▼
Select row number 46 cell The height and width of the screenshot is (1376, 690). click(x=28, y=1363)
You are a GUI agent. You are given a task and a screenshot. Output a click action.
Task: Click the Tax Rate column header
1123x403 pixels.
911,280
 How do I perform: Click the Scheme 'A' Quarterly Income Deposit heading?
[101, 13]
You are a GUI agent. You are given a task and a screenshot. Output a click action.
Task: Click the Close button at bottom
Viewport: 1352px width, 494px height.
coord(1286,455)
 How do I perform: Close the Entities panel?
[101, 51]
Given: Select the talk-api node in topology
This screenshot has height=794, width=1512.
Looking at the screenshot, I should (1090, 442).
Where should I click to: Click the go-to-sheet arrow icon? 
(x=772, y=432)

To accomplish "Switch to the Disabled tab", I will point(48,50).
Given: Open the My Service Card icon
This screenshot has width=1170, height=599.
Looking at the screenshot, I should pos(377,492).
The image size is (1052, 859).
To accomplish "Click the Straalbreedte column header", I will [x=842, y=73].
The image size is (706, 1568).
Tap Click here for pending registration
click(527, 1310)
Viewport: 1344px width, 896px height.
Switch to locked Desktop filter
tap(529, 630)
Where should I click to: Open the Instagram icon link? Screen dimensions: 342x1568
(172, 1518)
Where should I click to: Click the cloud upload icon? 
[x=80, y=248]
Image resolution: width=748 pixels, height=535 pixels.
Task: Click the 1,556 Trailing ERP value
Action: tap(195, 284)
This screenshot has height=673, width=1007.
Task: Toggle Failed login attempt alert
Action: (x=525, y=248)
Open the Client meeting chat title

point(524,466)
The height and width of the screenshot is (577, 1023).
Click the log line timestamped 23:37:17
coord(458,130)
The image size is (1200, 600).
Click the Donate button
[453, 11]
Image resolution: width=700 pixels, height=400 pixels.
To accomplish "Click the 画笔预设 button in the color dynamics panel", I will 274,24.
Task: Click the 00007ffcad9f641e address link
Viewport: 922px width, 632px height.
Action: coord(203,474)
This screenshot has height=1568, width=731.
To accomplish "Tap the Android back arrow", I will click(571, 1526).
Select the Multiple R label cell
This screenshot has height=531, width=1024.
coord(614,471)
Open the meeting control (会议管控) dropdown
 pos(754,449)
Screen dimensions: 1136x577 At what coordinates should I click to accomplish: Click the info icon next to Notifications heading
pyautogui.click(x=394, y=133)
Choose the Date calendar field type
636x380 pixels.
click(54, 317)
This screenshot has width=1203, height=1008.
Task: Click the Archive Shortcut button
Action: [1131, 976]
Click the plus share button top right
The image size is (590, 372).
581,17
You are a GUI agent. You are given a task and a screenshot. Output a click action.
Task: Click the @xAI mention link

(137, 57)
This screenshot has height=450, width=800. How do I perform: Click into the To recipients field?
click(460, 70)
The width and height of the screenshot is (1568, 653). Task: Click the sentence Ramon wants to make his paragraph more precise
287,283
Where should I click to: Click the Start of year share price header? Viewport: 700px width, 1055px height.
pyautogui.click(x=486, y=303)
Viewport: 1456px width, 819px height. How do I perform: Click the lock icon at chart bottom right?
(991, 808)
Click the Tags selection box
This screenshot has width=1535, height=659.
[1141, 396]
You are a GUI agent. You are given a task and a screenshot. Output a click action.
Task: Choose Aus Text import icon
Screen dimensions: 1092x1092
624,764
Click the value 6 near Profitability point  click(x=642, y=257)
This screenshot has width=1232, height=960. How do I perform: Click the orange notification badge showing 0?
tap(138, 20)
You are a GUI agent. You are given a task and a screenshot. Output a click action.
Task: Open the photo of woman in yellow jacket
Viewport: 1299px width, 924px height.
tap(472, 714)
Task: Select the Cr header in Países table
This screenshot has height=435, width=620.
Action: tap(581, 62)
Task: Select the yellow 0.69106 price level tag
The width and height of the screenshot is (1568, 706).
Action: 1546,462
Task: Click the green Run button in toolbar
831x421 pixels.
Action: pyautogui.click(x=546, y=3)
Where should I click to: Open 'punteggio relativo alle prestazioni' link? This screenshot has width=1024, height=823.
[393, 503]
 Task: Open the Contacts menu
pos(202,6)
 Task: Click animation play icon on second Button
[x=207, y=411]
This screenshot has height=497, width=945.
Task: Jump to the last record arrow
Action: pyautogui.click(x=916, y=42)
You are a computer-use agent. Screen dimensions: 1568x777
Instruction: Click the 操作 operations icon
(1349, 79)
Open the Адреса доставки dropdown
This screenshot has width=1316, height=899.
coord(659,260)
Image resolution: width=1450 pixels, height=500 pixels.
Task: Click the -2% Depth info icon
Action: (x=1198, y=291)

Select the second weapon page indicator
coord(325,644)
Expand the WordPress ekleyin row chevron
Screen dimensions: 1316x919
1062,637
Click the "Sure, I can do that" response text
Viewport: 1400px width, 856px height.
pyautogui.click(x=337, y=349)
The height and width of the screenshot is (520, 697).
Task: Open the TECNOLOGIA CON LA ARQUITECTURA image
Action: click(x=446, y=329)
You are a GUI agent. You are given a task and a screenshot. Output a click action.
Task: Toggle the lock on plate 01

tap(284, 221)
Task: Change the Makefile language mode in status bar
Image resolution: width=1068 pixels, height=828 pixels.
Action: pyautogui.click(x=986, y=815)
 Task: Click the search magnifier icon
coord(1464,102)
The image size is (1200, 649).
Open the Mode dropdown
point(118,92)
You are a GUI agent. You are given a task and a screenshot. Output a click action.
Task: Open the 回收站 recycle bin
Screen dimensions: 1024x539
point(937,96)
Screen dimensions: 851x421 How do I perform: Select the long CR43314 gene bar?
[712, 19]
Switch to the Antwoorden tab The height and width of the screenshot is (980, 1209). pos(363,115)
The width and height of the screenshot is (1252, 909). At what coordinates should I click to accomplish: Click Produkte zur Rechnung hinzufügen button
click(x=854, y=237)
▲
WHAT IS EXPECTED =>
In the material above, find every line that has the string "column" and pull those lines out.

ANSWER SPACE =>
Task: Click the Tax Rate column header
To accomplish "Click the Straalbreedte column header", I will [x=842, y=73].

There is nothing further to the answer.